PROVIDED ENTRIES Block Start

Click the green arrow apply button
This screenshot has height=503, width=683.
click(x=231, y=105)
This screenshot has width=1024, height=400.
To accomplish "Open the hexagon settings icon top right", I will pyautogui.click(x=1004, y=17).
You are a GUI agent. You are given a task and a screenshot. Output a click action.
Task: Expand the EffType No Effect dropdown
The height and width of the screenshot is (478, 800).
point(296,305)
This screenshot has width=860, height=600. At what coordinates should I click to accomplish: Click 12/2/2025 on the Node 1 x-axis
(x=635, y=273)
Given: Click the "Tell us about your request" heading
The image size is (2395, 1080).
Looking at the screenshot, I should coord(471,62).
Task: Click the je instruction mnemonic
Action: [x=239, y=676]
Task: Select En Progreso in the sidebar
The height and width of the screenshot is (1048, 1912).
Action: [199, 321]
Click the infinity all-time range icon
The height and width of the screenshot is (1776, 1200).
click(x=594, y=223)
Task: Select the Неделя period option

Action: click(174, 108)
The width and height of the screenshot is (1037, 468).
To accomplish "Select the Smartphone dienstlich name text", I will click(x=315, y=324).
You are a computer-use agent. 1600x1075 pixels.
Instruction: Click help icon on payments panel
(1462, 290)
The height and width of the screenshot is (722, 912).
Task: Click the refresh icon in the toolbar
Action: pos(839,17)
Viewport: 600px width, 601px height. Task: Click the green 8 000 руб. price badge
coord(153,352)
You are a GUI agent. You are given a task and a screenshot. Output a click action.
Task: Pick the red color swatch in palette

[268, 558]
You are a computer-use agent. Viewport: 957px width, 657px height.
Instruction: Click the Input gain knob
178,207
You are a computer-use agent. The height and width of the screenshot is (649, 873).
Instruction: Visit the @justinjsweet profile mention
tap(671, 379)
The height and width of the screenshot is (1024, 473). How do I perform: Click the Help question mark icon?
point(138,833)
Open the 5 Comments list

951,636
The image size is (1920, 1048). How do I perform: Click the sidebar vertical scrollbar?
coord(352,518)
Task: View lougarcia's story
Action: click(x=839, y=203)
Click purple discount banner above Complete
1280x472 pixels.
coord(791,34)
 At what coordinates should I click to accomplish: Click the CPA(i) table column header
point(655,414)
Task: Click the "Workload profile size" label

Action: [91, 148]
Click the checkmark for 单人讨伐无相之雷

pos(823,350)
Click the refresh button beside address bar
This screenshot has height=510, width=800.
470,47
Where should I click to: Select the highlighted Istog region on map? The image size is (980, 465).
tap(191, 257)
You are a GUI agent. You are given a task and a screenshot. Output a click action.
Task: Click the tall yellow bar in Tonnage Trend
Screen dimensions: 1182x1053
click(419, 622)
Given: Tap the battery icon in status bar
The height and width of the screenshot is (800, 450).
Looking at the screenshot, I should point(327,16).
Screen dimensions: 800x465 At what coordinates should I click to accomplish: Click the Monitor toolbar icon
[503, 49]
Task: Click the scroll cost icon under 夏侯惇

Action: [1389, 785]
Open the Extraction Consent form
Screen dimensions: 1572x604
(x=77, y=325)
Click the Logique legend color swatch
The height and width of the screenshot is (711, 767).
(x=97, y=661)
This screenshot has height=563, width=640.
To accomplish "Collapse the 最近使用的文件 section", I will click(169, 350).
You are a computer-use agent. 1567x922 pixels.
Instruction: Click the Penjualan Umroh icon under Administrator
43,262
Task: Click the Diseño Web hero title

PROVIDED ENTRIES Block End

PROBLEM: Your answer must consist only of the lines from the start of the records above through the line with "Click the infinity all-time range icon", each retyped exactly.

RESPONSE TO THIS TASK:
Click the green arrow apply button
This screenshot has height=503, width=683.
click(x=231, y=105)
This screenshot has width=1024, height=400.
To accomplish "Open the hexagon settings icon top right", I will pyautogui.click(x=1004, y=17).
You are a GUI agent. You are given a task and a screenshot. Output a click action.
Task: Expand the EffType No Effect dropdown
The height and width of the screenshot is (478, 800).
point(296,305)
This screenshot has width=860, height=600. At what coordinates should I click to accomplish: Click 12/2/2025 on the Node 1 x-axis
(x=635, y=273)
Given: Click the "Tell us about your request" heading
The image size is (2395, 1080).
Looking at the screenshot, I should coord(471,62).
Task: Click the je instruction mnemonic
Action: [x=239, y=676]
Task: Select En Progreso in the sidebar
The height and width of the screenshot is (1048, 1912).
Action: [199, 321]
Click the infinity all-time range icon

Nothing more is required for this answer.